Eight site-specific artworks are presented in a group exhibition in Central Park from May 15 until June 20 which is presented by Creative Time and celebrating the 35th anniversary of Central Park Conservancy
Drifting in Daylight, a free group exhibition that brings eight thought provoking, sensory, and participatory artworks to the northern part of Central Park, opens to the public on Friday, May 15. Presented by Creative Time and Central Park Conservancy, Drifting in Daylight includes work by artists Marc Bamuthi Joseph, Spencer Finch, Nina Katchadourian, Ragnar Kjartansson, David Levine, Karyn Olivier, Lauri Stallings and Dutch artist Alicia Framis. Six of the eight works have been created especially for this project, and all of them—whether performative, participatory, or perceptual—respond to the unique features of this section of the Park, as well as to the multitude of ways in which the Park’s landscape, history, and uses are animated through daily life.
With works ranging from a fishing boat plying the Harlem Meer, to an ice cream truck dispensing treats in the colors of the sunset, to a choreographed journey through the Park’s North Woods, Drifting in Daylight playfully twists our everyday experience of the Park, awakening our senses and provoking us to pay more acute attention to this cherished landscape. In so doing, the exhibition engages and pays tribute to Frederick Law Olmsted and Calvert Vaux’s masterpiece and the powerful civic vision behind it.

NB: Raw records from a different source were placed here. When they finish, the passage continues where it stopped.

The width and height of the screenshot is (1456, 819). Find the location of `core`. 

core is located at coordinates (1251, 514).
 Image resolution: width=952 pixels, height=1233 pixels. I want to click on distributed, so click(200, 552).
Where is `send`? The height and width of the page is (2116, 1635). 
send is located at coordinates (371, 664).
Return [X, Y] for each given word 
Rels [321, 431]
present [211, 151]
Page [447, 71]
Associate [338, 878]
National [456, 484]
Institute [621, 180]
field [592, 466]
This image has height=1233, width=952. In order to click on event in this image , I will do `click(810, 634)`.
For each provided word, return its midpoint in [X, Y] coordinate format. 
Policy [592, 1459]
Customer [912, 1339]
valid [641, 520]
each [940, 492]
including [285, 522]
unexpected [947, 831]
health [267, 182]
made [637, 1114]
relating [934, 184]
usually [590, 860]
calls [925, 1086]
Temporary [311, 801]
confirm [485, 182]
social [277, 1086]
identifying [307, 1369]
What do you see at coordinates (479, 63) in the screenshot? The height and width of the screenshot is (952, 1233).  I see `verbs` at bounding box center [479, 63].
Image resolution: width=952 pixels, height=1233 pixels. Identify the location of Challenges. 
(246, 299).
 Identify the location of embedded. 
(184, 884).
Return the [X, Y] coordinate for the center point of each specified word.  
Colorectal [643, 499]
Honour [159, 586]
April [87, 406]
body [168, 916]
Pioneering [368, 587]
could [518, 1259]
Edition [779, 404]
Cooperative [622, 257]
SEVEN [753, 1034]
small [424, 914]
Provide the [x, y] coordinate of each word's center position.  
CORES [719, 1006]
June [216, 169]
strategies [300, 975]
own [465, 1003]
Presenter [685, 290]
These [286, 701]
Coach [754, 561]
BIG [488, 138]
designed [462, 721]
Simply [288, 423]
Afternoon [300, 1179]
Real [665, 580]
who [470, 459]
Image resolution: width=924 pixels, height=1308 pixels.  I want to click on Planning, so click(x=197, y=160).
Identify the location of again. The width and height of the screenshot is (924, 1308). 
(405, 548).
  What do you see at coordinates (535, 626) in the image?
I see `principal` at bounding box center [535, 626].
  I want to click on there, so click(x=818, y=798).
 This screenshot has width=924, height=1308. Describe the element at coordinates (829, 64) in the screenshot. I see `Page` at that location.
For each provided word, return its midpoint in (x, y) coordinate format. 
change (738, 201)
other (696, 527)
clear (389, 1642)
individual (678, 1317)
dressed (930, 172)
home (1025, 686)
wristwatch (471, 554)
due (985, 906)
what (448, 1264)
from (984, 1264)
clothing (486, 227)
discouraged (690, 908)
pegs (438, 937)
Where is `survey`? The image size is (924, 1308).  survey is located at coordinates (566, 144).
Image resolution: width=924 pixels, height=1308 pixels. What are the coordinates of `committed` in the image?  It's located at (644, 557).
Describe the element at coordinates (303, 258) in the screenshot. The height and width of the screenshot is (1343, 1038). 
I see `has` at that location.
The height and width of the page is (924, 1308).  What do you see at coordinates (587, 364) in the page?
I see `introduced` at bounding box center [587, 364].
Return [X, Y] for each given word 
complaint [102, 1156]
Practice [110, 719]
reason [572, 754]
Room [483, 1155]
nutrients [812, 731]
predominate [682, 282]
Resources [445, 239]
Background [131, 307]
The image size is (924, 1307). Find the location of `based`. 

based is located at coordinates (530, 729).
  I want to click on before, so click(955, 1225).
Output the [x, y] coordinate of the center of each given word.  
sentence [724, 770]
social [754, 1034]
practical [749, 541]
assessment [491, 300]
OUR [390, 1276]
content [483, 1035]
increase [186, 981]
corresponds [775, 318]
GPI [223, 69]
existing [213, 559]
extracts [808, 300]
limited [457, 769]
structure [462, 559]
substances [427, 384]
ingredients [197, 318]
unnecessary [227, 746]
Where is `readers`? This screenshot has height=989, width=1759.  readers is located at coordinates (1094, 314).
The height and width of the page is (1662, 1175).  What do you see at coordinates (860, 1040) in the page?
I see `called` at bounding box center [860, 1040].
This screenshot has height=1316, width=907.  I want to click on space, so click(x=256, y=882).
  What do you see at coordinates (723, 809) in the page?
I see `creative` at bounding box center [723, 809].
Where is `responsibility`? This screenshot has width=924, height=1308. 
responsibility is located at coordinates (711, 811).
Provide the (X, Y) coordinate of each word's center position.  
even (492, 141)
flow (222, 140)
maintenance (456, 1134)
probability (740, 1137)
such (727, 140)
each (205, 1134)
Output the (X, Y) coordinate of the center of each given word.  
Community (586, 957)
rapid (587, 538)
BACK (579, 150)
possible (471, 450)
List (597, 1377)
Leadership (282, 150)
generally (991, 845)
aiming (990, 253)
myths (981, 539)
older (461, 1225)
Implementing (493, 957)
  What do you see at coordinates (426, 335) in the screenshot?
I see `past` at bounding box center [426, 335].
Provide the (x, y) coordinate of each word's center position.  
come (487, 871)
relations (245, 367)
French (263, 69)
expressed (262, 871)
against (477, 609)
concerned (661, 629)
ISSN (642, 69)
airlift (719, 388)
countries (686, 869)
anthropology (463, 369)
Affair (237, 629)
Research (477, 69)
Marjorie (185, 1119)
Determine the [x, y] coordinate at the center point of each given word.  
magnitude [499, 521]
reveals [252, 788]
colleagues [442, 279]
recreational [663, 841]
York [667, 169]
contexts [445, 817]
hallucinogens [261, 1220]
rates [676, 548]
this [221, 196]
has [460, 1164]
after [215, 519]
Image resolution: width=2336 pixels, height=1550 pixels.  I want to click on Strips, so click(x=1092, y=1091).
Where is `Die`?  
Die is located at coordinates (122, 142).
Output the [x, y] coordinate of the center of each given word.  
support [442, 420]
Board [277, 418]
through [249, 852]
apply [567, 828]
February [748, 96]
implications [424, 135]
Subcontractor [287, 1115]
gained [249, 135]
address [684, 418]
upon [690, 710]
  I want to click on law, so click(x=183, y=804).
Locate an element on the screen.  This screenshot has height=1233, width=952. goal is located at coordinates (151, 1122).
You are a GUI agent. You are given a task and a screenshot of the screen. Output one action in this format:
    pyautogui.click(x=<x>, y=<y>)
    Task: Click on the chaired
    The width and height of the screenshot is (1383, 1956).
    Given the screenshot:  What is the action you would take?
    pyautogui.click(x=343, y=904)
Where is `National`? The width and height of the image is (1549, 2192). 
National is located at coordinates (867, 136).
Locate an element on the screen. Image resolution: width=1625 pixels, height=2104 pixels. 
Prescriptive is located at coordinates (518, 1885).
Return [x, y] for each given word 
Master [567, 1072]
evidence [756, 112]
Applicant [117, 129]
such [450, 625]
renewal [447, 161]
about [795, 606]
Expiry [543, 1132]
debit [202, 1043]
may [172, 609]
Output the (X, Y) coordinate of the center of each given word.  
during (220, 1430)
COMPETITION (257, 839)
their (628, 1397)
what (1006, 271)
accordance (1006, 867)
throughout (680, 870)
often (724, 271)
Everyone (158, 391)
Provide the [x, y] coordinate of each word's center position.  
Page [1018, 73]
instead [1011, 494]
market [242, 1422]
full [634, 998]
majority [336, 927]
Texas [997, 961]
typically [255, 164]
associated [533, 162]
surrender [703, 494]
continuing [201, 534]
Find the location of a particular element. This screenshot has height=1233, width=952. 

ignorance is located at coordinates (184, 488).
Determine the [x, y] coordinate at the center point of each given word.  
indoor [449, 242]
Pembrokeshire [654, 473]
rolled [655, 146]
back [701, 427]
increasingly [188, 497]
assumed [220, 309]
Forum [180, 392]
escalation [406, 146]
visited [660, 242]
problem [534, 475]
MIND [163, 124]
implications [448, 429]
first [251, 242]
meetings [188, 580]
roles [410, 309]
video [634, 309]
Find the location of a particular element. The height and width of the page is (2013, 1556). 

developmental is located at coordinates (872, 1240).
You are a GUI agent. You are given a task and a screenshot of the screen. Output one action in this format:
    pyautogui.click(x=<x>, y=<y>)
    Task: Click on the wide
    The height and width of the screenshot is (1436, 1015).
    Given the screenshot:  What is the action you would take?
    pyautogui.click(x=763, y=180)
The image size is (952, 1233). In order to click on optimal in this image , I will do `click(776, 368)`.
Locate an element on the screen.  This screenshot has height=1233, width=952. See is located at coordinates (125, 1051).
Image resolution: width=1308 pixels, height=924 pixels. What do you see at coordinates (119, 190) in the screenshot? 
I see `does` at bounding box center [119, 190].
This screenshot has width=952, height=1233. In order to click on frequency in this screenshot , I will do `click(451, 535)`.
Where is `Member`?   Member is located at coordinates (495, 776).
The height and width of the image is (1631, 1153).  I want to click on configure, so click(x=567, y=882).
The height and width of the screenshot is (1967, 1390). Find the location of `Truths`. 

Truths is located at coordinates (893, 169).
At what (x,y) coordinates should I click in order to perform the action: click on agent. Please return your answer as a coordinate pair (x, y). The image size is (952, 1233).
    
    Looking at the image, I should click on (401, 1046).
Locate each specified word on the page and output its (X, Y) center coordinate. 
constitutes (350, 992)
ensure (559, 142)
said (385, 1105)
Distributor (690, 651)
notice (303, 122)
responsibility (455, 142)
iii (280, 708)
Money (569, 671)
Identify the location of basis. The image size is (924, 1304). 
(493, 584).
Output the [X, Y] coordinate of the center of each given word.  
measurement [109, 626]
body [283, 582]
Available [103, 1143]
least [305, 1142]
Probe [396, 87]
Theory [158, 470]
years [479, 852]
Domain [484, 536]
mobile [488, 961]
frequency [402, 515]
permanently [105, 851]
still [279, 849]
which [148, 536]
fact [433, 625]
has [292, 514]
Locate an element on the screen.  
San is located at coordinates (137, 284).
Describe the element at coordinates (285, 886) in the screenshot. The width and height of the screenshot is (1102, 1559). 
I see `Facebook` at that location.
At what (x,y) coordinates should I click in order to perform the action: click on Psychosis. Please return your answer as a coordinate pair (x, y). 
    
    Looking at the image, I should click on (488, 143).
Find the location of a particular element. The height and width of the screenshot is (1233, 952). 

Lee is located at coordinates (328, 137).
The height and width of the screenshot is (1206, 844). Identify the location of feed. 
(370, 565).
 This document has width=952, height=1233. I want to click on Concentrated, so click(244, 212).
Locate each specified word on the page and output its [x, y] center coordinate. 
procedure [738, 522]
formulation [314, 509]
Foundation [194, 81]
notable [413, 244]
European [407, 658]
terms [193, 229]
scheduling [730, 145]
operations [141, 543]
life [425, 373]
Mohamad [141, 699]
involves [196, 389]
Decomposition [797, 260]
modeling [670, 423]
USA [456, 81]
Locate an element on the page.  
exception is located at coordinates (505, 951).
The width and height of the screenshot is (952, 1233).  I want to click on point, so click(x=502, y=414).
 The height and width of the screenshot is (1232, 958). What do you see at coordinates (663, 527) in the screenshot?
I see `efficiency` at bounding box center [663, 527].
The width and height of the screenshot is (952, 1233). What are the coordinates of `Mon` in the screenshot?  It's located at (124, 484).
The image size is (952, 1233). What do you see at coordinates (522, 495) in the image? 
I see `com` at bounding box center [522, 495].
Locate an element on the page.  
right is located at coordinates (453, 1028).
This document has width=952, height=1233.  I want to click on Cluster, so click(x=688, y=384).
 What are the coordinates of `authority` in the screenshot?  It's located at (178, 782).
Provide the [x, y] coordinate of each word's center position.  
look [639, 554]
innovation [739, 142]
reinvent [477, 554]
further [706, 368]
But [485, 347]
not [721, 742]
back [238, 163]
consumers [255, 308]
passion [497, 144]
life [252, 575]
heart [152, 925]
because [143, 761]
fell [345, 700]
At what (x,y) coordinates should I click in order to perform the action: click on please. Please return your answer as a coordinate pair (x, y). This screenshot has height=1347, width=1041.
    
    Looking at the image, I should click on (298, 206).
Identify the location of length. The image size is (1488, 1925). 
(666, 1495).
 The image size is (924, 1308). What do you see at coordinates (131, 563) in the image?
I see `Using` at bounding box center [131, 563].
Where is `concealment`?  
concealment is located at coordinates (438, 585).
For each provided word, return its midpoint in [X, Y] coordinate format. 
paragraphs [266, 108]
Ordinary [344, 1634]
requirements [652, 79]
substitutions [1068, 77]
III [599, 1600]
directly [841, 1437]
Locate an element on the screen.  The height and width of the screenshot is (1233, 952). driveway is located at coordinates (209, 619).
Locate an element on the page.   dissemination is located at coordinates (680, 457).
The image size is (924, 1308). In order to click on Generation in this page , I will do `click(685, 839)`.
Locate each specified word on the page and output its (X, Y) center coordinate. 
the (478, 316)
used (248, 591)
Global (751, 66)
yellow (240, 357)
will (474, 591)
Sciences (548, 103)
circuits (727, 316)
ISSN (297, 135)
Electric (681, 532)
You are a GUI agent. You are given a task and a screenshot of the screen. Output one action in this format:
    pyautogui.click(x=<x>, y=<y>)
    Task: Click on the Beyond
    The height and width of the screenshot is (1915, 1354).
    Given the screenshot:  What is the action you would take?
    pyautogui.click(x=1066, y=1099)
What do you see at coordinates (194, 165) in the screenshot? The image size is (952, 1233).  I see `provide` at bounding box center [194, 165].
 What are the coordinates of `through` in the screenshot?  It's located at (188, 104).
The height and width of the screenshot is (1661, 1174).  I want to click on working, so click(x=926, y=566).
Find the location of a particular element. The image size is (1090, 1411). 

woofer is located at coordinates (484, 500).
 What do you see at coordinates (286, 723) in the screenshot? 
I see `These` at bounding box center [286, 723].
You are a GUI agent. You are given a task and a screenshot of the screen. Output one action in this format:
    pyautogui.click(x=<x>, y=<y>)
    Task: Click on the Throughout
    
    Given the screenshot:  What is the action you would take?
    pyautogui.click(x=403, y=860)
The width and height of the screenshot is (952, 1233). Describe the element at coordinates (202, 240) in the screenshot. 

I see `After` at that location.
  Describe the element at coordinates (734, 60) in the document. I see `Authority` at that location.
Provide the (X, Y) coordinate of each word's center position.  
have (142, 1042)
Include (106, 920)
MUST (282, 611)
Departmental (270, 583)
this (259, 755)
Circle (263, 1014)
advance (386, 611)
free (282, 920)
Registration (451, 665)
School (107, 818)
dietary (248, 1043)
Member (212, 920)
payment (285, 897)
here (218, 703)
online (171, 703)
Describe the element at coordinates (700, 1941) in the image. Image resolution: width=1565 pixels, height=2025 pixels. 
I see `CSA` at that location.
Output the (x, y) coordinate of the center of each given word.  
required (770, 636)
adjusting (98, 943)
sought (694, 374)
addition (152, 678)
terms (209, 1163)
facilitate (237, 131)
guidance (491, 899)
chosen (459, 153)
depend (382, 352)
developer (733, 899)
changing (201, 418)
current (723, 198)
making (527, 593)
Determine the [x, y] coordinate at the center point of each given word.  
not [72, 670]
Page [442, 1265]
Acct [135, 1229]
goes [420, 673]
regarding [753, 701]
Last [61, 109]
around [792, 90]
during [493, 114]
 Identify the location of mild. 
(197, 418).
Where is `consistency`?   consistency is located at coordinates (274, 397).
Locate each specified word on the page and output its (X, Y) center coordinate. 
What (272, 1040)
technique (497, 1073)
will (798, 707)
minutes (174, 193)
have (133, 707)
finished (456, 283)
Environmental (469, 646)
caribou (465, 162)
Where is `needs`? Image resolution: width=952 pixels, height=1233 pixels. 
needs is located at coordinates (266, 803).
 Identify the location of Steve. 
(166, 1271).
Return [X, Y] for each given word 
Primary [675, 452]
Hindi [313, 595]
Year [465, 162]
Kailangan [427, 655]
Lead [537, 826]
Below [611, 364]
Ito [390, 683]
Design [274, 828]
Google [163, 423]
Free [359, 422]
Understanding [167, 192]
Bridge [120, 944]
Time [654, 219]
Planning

Cielo, the Spanish word for “sky,” can also mean “heaven” or “paradise.” With Cartas al Cielo, a large stainless-steel globe that reflects Earth and sky, multi-disciplinary artist Alicia Framis reminds us that the act of gazing skyward can be a form of contemplation, hope, desire, desperation, or perhaps the ethereal. Complete with a mail slot and accompanied by postcards, Cartas al Cielo, which will be sited in the East 102 Street Landscape, encourages park goers to write and send their own letters to those with no earthly address.
About Creative Time
Since its founding in 1974, Creative Time has worked with the world’s best contemporary artists—including Marina Abramovic, Laurie Anderson, David Byrne, Nick Cave, Maya Lin, and Kara Walker—to commission, produce, and present public art projects that engage the dialogues, debates, and dreams of our times. Though based in New York, the nonprofit’s innovative artworks are experienced by millions of people around the globe. The National Alliance for Media Art and Culture recently named Creative Time the best arts organization in the country. For more information, visit: creativetime.org.
About Central Park Conservancy
Central Park Conservancy restores, manages, and enhances Central Park in partnership with the public, for the enjoyment of all. A private nonprofit organization founded in 1980, Central Park Conservancy raises 75% of the annual budget essential to keeping Central Park beautiful. The Conservancy is committed to sharing its world-class urban park management practices both locally and globally.